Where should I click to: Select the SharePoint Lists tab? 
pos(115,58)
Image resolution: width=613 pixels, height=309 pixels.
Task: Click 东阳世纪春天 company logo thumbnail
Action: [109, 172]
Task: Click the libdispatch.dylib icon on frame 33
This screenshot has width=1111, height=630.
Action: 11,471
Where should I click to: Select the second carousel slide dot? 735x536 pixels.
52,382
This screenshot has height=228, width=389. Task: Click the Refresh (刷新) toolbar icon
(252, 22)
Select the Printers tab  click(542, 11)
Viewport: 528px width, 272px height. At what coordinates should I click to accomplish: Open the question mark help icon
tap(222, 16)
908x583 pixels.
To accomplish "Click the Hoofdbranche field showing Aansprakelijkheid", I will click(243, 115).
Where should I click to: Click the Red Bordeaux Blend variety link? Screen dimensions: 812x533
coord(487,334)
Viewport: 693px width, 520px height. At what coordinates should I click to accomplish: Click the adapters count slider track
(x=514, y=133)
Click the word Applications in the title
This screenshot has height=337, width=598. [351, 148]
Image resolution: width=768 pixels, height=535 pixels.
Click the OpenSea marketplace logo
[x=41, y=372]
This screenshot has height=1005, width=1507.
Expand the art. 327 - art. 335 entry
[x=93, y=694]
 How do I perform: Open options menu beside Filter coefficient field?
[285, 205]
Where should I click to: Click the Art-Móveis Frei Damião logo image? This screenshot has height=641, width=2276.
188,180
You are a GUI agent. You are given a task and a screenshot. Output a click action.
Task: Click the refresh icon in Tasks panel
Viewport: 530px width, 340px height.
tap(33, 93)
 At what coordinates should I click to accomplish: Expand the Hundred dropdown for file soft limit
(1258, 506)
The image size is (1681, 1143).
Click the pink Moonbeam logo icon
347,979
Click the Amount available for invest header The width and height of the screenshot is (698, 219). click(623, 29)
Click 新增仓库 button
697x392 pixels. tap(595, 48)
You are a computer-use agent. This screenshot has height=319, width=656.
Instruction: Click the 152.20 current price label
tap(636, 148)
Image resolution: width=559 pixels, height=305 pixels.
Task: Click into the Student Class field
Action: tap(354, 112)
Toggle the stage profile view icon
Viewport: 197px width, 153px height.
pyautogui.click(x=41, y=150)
+---+
— How to complete this task —
All the records above must be transcribed without a single change to any word.

— Response to this exercise —
Where should I click to: Select the SharePoint Lists tab? 
pos(115,58)
Image resolution: width=613 pixels, height=309 pixels.
Task: Click 东阳世纪春天 company logo thumbnail
Action: [109, 172]
Task: Click the libdispatch.dylib icon on frame 33
This screenshot has width=1111, height=630.
Action: 11,471
Where should I click to: Select the second carousel slide dot? 735x536 pixels.
52,382
This screenshot has height=228, width=389. Task: Click the Refresh (刷新) toolbar icon
(252, 22)
Select the Printers tab  click(542, 11)
Viewport: 528px width, 272px height. At what coordinates should I click to accomplish: Open the question mark help icon
tap(222, 16)
908x583 pixels.
To accomplish "Click the Hoofdbranche field showing Aansprakelijkheid", I will click(243, 115).
Where should I click to: Click the Red Bordeaux Blend variety link? Screen dimensions: 812x533
coord(487,334)
Viewport: 693px width, 520px height. At what coordinates should I click to accomplish: Click the adapters count slider track
(x=514, y=133)
Click the word Applications in the title
This screenshot has height=337, width=598. [351, 148]
Image resolution: width=768 pixels, height=535 pixels.
Click the OpenSea marketplace logo
[x=41, y=372]
This screenshot has height=1005, width=1507.
Expand the art. 327 - art. 335 entry
[x=93, y=694]
 How do I perform: Open options menu beside Filter coefficient field?
[285, 205]
Where should I click to: Click the Art-Móveis Frei Damião logo image? This screenshot has height=641, width=2276.
188,180
You are a GUI agent. You are given a task and a screenshot. Output a click action.
Task: Click the refresh icon in Tasks panel
Viewport: 530px width, 340px height.
tap(33, 93)
 At what coordinates should I click to accomplish: Expand the Hundred dropdown for file soft limit
(1258, 506)
The image size is (1681, 1143).
Click the pink Moonbeam logo icon
347,979
Click the Amount available for invest header The width and height of the screenshot is (698, 219). click(623, 29)
Click 新增仓库 button
697x392 pixels. tap(595, 48)
You are a computer-use agent. This screenshot has height=319, width=656.
Instruction: Click the 152.20 current price label
tap(636, 148)
Image resolution: width=559 pixels, height=305 pixels.
Task: Click into the Student Class field
Action: tap(354, 112)
Toggle the stage profile view icon
Viewport: 197px width, 153px height.
pyautogui.click(x=41, y=150)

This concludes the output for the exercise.